**TÂCHE DEMANDÉE A**
Comptez les lignes des enregistrements ci-dessous qui contiennent la chaîne "marker", en tenant compte de la casse. Donnez uniquement ce nombre.

**EXTRAIT DU TEXTE**
Le cinquième Paris-Dakar promet d’être encore plus dur que les précédents : 12.000km de pistes en 20 jours, à travers 8 pays, sans journée de repos, et une étape marathon de 2.250km en prime. Et pour la première fois, la traversée du terrible désert du Ténéré…


Toyota France via le team Fougerouse/Metal 5, décide d’y engager quatre Toyota FJ 40 pickup (essence). Deux sont-là pour jouer le classement général avec Pierre Fougerouse – Noquet et pour JJ Ratet – Jacquemard , et deux véhicules d’assistance rapide pour Imbert – Beaujean (mécano) et pour votre serviteur et mon ami mécano Philippe Vermeersch. C’est pour moi une grande chance 

de pouvoir participer à mon deuxième Dakar dans une équipe très professionnelle et structurée. Bien sûr, je suis conscient du fait que je n’ai aucun rôle à jouer au classement général, puisque nous sommes les anges gardiens de nos deux équipages de pointe. J’ai en outre un sérieux handicap : il me faudra piloter une voiture très lourde, chargée de pièces de rechange et de matériel divers. Ma mission est claire : je dois m’arrêter en cas de soucis sur les autres voitures de l’équipe, et être tous les soirs à l’étape dans les délais les plus courts possibles !

Grâce à l’expérience acquise l’année précédente aux côtés de Vic Elford, je me suis cette fois équipé plus sérieusement, avec un sac de couchage de l’armée américaine, et des vêtements chauds pour le début de course. Mon épouse m’a préparé un sac avec un set d’habits pour chaque jour, emballé hermétiquement pour éviter les infiltrations de sable et de poussière. Cela s’avérera particulièrement utile lors de la traversée du Ténéré, on le verra plus loin ! Je connais également désormais le principe des notes utilisées par Thierry Sabine. J’ai déjà anticipé une partie des difficultés du parcours, via des jeux de cartes IGN. Philippe, mon coéquipier est un garçon charmant et dévoué, mécanicien hors pair, mais il est loin d’être un grand lecteur de notes… Je me méfie donc un peu !

**TÂCHE DEMANDÉE B**
D'après l'extrait sur le Paris-Dakar, quelle est la longueur de l'étape marathon ?

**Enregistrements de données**
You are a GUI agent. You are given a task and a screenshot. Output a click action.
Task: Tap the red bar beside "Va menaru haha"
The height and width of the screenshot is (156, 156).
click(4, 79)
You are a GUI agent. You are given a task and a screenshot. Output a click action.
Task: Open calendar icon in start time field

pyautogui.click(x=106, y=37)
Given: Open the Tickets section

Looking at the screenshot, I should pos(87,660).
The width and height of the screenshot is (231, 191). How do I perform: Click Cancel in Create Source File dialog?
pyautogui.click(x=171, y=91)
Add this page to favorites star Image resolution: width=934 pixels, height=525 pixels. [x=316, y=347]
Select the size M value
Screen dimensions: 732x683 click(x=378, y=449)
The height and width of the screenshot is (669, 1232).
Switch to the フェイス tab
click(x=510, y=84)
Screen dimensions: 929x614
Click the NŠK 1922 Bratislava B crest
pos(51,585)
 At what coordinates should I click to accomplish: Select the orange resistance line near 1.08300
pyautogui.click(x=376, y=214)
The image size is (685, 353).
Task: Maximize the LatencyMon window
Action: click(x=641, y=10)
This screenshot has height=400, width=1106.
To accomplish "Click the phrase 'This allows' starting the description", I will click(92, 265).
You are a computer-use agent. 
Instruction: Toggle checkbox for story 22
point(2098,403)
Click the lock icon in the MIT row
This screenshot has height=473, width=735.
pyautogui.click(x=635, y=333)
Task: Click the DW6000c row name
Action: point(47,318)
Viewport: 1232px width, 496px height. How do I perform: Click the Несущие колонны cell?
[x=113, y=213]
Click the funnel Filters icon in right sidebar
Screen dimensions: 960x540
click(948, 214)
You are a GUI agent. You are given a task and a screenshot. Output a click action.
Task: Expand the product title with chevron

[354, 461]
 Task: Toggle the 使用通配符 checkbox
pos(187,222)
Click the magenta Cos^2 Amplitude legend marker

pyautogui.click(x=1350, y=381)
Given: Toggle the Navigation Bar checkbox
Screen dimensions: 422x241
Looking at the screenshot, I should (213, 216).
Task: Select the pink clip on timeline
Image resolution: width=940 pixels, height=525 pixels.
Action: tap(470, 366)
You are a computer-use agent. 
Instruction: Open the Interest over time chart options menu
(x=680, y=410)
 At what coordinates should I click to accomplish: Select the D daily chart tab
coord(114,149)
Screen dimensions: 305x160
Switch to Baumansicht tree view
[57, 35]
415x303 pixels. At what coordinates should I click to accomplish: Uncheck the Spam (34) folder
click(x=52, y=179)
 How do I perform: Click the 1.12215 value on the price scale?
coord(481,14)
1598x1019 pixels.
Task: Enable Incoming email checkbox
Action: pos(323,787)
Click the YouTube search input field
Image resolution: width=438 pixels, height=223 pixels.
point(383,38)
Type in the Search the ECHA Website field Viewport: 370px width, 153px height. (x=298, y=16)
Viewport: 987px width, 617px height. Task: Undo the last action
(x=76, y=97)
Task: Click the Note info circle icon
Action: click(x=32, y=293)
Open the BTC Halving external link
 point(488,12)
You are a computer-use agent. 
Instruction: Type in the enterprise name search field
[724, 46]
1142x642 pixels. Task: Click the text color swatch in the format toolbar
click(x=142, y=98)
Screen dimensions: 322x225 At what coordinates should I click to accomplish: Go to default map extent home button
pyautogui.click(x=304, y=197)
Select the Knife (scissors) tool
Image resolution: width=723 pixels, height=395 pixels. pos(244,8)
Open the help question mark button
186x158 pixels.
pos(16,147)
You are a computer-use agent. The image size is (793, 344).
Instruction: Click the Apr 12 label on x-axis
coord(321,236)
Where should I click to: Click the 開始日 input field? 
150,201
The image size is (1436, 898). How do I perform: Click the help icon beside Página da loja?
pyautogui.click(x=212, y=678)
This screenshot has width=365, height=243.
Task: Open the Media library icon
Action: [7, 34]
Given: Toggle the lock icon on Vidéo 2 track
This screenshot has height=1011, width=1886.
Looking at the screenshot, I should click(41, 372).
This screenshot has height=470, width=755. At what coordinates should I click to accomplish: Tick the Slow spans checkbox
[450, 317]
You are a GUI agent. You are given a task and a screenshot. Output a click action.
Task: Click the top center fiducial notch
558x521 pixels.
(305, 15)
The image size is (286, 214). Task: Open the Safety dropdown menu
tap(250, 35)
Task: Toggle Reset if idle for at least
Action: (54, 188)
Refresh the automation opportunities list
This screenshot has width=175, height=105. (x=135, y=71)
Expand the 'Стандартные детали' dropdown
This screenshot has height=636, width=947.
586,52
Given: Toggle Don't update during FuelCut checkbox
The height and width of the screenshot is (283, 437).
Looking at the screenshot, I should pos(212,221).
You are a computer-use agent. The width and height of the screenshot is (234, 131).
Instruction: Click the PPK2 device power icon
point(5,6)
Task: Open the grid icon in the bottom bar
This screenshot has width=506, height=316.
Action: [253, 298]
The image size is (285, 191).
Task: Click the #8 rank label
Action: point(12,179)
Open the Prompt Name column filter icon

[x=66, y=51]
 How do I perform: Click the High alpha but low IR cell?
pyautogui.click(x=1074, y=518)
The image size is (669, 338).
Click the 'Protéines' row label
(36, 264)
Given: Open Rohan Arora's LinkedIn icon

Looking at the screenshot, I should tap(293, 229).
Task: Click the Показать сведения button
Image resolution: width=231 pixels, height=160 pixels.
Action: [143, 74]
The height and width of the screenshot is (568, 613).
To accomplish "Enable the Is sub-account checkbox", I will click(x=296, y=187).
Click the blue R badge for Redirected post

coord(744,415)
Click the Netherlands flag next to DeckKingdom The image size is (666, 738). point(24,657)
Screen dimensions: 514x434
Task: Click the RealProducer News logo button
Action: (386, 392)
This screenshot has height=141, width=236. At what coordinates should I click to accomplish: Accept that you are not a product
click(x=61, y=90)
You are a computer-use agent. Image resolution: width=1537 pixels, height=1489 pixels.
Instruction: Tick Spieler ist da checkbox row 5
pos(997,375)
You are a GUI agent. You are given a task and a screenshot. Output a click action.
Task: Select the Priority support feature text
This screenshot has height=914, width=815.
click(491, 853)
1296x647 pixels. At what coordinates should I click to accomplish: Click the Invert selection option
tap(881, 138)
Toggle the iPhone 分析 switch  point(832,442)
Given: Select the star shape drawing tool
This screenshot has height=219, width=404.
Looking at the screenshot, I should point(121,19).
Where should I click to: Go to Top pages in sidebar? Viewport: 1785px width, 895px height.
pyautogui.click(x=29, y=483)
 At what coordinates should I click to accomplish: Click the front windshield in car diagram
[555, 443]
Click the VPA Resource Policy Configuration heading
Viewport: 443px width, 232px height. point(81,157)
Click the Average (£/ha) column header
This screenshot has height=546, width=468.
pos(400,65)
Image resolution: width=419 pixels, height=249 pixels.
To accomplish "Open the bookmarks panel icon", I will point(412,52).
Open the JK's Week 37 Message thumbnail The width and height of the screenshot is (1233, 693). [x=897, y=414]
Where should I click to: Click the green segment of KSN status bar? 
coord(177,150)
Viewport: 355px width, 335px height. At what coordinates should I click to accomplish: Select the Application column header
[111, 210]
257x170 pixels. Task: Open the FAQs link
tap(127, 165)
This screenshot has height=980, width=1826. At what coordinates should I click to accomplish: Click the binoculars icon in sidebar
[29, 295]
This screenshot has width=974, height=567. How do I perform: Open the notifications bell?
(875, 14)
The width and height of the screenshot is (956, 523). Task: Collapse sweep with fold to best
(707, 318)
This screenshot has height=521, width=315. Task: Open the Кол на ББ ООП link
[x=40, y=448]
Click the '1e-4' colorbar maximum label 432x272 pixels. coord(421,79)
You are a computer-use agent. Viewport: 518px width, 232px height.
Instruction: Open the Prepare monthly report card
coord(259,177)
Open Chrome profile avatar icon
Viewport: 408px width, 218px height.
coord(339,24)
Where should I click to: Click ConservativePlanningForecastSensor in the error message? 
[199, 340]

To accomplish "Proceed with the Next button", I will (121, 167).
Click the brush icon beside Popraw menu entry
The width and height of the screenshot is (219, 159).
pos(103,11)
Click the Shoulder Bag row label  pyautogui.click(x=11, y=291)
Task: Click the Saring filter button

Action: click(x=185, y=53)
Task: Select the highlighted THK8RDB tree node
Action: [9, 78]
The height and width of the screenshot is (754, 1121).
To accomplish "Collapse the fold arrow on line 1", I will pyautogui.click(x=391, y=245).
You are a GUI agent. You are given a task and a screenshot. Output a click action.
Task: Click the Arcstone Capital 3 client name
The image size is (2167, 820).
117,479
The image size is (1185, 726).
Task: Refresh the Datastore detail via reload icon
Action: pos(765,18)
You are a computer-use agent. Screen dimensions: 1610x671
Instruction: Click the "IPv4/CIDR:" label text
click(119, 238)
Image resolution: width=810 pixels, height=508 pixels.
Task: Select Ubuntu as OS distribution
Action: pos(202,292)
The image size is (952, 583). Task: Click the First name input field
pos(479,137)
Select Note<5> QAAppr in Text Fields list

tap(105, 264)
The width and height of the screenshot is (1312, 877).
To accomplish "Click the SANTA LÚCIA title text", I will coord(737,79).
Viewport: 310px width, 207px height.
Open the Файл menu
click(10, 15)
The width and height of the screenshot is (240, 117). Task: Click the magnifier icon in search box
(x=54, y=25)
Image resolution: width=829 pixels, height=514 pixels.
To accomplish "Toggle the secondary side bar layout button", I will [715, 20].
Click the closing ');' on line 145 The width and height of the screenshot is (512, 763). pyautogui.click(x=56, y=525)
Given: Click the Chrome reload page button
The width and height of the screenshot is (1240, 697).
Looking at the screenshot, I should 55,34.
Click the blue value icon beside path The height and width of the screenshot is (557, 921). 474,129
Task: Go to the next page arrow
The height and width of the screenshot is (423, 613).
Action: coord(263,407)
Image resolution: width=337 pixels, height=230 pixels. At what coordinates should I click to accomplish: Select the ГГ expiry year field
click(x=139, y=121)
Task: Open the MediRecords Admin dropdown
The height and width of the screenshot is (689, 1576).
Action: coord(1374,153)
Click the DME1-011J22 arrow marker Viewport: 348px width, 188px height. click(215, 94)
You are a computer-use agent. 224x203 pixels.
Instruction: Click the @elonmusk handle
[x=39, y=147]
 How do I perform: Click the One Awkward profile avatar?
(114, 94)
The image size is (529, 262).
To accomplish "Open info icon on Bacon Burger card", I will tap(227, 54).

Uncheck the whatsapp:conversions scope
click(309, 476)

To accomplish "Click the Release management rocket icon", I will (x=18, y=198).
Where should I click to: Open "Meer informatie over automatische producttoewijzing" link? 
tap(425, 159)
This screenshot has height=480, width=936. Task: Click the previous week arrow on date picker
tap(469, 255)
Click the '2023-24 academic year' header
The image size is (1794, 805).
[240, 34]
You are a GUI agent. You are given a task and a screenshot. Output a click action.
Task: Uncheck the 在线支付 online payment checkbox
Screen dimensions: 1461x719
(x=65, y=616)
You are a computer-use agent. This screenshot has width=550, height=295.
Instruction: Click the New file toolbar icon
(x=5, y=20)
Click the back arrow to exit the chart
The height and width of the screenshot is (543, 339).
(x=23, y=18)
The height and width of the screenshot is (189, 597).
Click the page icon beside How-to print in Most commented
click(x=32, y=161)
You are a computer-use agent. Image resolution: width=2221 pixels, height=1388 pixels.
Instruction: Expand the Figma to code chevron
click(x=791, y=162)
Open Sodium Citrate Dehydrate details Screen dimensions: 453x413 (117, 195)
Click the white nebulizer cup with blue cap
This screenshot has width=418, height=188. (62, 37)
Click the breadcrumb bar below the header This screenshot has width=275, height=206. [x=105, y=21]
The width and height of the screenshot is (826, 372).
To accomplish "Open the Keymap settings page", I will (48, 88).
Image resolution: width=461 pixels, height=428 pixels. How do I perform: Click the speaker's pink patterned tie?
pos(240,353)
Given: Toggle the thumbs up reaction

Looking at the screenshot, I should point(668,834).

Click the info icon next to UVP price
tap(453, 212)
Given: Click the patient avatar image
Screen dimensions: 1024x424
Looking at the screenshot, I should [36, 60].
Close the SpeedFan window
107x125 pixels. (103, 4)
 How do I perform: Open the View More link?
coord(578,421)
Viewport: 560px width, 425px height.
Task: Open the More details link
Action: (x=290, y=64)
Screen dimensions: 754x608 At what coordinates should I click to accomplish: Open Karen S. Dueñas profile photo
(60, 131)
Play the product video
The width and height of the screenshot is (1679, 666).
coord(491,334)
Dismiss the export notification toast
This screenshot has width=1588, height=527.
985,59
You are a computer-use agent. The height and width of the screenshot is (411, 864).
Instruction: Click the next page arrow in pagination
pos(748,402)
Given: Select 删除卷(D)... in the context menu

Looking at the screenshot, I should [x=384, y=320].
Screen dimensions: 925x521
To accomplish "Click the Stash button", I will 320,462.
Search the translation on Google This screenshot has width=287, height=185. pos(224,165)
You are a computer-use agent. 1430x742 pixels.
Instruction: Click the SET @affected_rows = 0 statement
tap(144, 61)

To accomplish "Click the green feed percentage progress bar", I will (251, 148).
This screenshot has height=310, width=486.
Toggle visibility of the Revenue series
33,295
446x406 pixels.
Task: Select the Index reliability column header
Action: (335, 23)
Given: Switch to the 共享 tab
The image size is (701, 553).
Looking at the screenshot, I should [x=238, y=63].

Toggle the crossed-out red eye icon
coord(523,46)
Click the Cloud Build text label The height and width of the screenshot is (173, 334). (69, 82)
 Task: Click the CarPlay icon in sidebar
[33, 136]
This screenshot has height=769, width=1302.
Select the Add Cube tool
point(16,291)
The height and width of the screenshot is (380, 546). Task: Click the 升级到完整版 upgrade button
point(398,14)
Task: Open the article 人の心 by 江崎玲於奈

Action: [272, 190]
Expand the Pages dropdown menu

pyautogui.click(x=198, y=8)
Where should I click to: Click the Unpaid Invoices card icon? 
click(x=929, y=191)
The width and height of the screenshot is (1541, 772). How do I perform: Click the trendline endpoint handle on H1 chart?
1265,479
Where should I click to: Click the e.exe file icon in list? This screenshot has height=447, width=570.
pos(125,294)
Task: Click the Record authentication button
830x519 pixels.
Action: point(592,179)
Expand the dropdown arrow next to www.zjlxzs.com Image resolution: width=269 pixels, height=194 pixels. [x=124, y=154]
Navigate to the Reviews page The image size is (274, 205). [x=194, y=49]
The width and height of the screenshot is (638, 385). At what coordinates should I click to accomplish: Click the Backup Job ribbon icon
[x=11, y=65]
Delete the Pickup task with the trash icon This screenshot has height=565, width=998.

**RÉSULTAT A**
2

**RÉSULTAT B**
2.250 km.